En revanche, il me semble intéressant de conseiller aux PE de faire découvrir à leurs élèves l'intérêt d'un petit temps quotidien où, grâce à un exercice ciblé qu'ils pourront conserver et « relire », ils s'arrêtent un moment sur ce qu'ils viennent d'apprendre ou de conscientiser.Et, dans un premier temps, il serait peut-être intéressant que ces tâches soient fixées par la progression d'un cahier d'exercices très simple, voire minimaliste, juste pour éviter tant les jeux à vide des années 2020 avec la maîtresse et 5 copains, sur une situation déjà vue mais sans les petits lapins en pâte à sel que la maîtresse a dû modeler chez elle, le soir, à la veillée, que le bouffe-fiches des années 1990/2010 où on téléchargeait tous azimuts des "fiches de poissons" parce que notre thème était la mer ou des "fiches de dinosaures" parce que le projet de l'école se basait sur la Préhistoire, sans se soucier de ce que proposaient ces fiches (généralement, c'était "compte et entoure le nombre qui convient")...

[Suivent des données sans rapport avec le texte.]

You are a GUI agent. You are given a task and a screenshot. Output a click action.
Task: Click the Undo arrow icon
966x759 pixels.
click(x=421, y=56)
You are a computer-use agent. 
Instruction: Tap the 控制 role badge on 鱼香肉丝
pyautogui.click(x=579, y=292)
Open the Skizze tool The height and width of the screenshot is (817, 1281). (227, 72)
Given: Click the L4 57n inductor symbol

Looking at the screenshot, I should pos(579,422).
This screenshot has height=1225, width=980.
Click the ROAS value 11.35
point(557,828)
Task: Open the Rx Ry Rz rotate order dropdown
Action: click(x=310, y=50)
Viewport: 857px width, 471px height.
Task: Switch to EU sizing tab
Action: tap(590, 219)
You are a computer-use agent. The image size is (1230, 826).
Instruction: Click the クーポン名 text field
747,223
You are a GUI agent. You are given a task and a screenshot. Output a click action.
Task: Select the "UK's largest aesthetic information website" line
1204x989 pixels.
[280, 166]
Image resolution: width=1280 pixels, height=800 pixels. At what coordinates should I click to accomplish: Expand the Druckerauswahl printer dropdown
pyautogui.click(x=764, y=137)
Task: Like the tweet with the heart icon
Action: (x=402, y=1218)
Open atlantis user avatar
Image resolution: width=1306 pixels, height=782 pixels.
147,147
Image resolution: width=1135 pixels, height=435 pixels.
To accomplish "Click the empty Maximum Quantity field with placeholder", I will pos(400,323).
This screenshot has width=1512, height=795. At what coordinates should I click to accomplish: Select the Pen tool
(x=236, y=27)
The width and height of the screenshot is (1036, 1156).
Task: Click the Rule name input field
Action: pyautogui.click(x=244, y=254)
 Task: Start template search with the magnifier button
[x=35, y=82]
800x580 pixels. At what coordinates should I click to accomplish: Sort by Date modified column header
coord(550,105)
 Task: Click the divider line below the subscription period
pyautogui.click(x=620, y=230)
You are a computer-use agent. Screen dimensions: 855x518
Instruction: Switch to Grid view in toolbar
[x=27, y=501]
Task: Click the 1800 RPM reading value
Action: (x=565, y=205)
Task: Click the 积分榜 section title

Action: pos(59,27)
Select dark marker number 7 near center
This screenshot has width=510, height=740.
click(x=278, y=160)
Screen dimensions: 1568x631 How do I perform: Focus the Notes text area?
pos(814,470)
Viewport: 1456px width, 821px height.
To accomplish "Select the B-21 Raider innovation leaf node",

Ensuite, nous pouvons rêver... , lorsque la raison aura repris ses droits, et que les marchands auront compris que la maternelle n'est plus la vache à lait qu'ils traient chaque année au moment des commandes, on pourra sans doute rouvrir la porte à la liberté pédagogique et laisser chaque PE maître de la situation dans sa classe, du moment où ses élèves, dans leur immense majorité, arrivent au CP avec un niveau équivalent à celui des élèves de leur génération.Conclusion : Qu'importe le flacon pourvu qu'on ait l'ivresse. Les enfants de GS doivent avoir un programme de mathématiques structuré et commencer à comprendre la valeur de la trace écrite qui permet la conservation dans le temps et l'espace de l'information, voilà l'important. Le reste, cahier, fiches, et peut-être même jeux plastifiés, mais là, je suis moins sûre, car rien ne reste dans les affaires personnelles de chaque élève, tout se vaut.
J'espère avoir répondu à votre question et vous souhaite une bonne fin de vacances.